Potensi Kemunculan Titik Panas Berdasarkan Tutupan Lahan Dan Insolasi (Incoming Solar Radiation) (Studi Kasus: Pulau Bengkalis, Riau).
Abstract
Identifikasi titik panas sangat diperlukan untuk mengurangi resiko kebakaran hutan dan lahan khususnnya di Pulau Bengkalis, Riau. Potensi kemunculan titik panas dapat diketahui berdasarkan tutupan lahan dan nilai insolasi (incoming solar radiation), serta dipengaruhi oleh curah hujan.

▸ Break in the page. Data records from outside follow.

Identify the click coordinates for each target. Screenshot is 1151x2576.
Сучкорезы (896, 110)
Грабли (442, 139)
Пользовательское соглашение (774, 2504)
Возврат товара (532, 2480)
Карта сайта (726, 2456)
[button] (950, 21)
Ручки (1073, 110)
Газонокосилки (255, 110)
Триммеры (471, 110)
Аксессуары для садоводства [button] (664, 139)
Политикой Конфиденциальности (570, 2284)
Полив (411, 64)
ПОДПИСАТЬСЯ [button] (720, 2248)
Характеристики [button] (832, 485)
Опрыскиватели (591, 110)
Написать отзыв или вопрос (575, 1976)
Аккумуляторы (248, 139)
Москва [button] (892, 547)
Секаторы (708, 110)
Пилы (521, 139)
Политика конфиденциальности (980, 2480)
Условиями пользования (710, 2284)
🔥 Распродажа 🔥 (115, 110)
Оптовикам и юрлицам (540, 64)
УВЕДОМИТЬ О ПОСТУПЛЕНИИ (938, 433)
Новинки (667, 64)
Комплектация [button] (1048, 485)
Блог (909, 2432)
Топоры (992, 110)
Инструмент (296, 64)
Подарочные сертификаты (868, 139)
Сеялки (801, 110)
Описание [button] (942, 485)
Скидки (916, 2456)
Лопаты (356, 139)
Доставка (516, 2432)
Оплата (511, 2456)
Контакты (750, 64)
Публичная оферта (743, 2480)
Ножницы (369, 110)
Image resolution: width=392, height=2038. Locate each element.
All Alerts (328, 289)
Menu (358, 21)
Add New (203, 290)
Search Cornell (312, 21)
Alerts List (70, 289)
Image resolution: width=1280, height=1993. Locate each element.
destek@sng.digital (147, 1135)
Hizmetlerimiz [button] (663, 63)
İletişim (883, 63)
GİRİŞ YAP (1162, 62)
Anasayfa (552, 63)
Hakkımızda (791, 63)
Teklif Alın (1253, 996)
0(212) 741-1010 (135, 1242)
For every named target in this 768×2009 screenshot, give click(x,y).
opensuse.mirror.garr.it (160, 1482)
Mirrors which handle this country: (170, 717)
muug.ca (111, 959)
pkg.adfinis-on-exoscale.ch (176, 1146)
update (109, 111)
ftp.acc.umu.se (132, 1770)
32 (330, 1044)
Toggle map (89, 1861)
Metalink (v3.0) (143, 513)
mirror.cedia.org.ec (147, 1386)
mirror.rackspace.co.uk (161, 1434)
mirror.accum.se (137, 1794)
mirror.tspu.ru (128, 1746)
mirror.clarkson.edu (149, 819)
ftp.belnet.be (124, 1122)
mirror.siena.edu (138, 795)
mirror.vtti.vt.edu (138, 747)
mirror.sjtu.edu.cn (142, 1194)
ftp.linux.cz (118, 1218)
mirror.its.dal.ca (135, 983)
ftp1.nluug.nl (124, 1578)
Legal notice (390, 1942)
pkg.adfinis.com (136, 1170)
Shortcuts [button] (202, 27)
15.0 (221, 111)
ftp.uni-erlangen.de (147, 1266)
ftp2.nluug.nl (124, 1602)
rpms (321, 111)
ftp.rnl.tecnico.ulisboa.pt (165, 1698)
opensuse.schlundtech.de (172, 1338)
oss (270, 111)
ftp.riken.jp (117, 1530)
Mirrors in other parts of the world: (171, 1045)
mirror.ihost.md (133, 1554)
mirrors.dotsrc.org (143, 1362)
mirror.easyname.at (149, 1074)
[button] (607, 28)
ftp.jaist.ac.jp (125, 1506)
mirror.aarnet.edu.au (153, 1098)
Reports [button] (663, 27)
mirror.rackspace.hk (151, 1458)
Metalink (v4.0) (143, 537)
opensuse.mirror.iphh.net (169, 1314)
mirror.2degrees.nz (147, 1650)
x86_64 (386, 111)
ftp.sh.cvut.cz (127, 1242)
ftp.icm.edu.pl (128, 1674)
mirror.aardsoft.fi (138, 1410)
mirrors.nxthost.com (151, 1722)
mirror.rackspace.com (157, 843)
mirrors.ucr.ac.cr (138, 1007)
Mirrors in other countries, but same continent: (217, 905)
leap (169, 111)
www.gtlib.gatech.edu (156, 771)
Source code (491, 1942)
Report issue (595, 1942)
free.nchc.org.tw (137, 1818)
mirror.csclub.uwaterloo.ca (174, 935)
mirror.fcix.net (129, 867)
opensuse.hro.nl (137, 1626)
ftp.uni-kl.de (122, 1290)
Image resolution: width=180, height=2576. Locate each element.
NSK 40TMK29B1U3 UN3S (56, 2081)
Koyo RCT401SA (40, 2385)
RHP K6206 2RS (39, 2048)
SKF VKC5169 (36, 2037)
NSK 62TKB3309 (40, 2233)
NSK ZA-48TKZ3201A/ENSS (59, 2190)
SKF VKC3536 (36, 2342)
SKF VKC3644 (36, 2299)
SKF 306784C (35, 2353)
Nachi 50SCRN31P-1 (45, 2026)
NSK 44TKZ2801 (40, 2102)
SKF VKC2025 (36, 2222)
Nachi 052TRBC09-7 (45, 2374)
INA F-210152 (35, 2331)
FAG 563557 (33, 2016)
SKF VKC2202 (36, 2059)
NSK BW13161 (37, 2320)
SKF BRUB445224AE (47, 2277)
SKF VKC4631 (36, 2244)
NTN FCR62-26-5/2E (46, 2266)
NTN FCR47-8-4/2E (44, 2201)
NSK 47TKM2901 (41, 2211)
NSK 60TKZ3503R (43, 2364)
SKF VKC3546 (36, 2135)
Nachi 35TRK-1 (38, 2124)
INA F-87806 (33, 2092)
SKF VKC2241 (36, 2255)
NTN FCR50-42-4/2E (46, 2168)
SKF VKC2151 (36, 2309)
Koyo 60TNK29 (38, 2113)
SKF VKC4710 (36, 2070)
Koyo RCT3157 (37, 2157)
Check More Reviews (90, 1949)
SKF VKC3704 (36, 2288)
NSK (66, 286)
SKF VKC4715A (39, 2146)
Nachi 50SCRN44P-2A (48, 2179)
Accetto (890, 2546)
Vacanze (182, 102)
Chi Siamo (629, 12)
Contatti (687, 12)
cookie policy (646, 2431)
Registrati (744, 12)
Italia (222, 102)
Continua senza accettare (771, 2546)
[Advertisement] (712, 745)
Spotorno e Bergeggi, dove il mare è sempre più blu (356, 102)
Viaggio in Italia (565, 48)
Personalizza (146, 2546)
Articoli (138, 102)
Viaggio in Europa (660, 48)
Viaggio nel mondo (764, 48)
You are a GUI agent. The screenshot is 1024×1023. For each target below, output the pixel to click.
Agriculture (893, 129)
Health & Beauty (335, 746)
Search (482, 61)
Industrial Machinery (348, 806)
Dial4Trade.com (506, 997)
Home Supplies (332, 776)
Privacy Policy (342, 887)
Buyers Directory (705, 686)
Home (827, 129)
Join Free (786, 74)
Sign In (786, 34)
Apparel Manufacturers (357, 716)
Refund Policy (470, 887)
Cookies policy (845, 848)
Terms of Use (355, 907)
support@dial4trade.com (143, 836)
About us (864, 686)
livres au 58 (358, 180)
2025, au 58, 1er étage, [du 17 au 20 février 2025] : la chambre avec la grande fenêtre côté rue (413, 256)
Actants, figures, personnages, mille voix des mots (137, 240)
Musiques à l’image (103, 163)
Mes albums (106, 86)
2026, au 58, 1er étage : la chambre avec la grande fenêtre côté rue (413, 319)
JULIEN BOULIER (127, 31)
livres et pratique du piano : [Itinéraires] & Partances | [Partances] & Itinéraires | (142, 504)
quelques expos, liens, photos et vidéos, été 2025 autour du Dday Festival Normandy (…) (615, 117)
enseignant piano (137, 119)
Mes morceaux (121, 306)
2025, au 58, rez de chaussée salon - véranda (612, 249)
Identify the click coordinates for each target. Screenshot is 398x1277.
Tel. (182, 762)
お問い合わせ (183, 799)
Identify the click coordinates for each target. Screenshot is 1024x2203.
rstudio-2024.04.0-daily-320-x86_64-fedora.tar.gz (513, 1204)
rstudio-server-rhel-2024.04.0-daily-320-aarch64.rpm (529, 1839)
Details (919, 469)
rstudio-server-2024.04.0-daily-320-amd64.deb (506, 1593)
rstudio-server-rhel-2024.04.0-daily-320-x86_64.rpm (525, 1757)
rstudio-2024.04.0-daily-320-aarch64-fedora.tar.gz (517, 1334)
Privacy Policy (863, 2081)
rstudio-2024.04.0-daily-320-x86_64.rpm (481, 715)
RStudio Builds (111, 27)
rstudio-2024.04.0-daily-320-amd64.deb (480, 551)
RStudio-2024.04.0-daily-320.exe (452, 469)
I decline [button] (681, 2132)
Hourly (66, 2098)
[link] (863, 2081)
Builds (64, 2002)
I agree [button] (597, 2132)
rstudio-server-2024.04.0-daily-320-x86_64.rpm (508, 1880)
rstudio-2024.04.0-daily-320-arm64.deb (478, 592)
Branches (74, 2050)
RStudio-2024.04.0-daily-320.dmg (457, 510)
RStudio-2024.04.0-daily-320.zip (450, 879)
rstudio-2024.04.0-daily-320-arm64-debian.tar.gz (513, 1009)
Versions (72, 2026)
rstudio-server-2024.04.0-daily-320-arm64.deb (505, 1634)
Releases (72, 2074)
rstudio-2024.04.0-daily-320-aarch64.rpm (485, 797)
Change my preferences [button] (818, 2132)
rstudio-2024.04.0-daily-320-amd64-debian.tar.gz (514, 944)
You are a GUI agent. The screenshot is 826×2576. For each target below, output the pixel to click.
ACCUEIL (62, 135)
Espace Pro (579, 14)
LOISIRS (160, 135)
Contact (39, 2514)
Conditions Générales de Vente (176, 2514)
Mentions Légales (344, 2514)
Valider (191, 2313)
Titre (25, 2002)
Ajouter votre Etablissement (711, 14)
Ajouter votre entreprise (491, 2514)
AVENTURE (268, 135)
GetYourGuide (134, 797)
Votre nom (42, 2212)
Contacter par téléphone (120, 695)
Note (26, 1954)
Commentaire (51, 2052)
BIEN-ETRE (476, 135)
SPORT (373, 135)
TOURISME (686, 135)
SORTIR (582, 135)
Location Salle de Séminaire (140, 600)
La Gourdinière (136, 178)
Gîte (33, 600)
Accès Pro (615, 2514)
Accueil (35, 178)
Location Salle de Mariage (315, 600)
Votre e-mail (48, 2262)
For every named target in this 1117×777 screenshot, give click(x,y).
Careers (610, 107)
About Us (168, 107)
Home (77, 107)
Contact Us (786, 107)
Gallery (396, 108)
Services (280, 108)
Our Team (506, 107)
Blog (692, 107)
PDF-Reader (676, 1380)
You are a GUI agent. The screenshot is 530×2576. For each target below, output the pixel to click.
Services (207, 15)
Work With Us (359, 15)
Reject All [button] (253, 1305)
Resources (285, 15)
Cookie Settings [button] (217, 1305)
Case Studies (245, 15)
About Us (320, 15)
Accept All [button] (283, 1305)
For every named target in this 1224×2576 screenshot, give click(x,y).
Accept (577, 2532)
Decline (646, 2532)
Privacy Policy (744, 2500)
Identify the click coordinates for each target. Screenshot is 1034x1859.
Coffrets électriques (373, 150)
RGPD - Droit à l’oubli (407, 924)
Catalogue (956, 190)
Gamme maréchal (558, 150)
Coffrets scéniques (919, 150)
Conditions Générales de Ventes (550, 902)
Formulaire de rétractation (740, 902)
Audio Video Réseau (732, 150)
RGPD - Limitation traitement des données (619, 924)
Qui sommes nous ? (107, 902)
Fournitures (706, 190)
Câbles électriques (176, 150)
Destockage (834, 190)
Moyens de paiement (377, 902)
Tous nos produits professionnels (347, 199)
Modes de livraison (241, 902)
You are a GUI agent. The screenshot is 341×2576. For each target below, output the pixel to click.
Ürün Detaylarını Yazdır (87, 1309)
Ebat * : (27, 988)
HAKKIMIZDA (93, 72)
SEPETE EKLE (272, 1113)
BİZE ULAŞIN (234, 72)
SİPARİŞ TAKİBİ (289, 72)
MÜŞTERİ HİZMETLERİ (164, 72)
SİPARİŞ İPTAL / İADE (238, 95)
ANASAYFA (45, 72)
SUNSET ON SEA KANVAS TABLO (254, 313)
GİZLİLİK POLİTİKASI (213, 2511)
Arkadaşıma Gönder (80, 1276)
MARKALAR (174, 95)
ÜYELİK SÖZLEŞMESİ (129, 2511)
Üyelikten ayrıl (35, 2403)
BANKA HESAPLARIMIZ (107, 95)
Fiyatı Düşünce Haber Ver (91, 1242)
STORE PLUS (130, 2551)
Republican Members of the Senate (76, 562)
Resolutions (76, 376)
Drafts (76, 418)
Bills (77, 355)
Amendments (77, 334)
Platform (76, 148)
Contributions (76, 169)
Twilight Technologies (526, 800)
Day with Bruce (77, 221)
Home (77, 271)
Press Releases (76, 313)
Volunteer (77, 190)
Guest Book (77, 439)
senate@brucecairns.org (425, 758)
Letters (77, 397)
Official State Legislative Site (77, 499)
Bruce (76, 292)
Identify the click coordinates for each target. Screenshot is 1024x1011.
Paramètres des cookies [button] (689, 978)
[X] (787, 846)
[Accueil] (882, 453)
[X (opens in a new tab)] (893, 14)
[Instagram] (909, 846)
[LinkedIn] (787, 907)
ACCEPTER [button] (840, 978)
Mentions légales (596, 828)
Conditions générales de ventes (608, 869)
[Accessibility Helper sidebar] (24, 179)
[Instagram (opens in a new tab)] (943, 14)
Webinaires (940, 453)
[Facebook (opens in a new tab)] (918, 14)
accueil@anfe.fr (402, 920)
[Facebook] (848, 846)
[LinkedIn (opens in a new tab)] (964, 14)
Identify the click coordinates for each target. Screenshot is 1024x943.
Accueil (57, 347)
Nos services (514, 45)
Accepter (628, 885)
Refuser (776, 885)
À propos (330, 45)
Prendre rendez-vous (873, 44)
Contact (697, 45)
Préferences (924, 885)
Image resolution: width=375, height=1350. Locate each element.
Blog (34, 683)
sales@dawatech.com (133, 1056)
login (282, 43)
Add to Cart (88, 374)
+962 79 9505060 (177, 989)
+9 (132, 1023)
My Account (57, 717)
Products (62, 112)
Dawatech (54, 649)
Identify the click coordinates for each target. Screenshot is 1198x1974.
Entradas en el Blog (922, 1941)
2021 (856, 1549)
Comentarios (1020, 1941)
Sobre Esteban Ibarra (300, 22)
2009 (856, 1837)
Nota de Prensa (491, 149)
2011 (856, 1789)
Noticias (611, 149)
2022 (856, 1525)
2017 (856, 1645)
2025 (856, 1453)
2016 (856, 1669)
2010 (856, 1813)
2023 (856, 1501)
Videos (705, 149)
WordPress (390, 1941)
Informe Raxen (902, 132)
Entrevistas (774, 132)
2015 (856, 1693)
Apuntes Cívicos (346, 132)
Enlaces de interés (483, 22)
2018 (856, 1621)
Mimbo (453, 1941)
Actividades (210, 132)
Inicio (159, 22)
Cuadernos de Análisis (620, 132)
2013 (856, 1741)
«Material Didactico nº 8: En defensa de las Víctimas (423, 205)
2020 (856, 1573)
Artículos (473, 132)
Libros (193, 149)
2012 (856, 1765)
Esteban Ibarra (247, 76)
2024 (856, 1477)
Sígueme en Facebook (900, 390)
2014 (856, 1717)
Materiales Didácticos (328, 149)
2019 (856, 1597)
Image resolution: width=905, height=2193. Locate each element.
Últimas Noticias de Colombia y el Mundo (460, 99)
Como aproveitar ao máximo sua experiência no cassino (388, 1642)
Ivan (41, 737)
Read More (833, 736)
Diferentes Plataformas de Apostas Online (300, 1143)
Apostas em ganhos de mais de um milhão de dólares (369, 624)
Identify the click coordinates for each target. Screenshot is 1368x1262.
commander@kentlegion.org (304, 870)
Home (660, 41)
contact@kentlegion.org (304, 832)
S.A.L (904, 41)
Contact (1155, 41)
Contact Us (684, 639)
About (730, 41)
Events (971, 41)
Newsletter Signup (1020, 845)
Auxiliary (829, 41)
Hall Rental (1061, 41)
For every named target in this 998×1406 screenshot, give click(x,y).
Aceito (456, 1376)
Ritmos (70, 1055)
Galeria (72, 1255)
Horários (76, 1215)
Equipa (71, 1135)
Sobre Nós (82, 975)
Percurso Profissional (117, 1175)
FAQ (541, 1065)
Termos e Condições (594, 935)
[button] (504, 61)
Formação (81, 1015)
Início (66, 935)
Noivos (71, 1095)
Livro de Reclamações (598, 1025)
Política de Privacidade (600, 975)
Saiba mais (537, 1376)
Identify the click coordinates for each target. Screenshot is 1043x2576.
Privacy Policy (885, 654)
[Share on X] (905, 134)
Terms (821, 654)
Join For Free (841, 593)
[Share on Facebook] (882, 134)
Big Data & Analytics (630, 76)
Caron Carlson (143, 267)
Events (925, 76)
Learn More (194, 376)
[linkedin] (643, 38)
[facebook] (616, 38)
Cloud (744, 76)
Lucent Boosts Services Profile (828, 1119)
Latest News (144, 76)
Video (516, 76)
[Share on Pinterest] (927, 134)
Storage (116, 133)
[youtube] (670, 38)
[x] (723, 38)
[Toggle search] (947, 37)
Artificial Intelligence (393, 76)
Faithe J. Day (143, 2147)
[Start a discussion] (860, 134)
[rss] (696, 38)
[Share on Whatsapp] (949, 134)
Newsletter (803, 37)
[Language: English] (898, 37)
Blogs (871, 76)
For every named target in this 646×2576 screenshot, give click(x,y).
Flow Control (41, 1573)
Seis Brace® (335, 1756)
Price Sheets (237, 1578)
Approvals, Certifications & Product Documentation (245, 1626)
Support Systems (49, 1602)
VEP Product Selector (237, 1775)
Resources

Klasifikasi tutupan lahan merupakan hasil interpretasi dari citra Landsat 8 menggunakan metode klasifikasi terbimbing dan interpretasi visual. Titik panas sering muncul pada tutupan lahan vegetasi dengan kerapatan sedang yang mewakili perkebunan, semak belukar, dan pertanian lahan kering. Hal ini disebabkan karena pada tutupan lahan tersebut mengandung bahan bakar ringan dan kering karena kelembaban lingkungannya rendah. Nilai insolasi dipengaruhi oleh jarak antara bumi dengan matahari (perihelion dan aphelion) akibat gerak semu matahari, serta dipengaruhi oleh derajat lintang wilayah kajian. Nilai insolasi disajikan dalam bentuk pengkelasan dengan interval 10 w/m2, 15 w/m2, dan 20 w/m2. Berdasarkan ketiga jenis kelas tersebut menunjukkan bahwa nilai insolasi mempunyai korelasi positif dengan jumlah titik panas. Semakin besar nilai insolasi, maka semakin banyak titik panas yang terdeteksi, atau sebaliknya. Titik panas mulai muncul apabila nilai insolasi minimum adalah 1321 w/m2 yaitu terjadi pada bulan Januari-Mei dan Agustus-November. Selain insolasi, curah hujan juga berperan dalam kemunculan titik panas. Curah hujan mempunyai korelasi negatif dengan jumlah titik panas, yaitu semakin tinggi curah hujan, maka semakin sedikit titik panas yang terdeteksi, atau sebaliknya.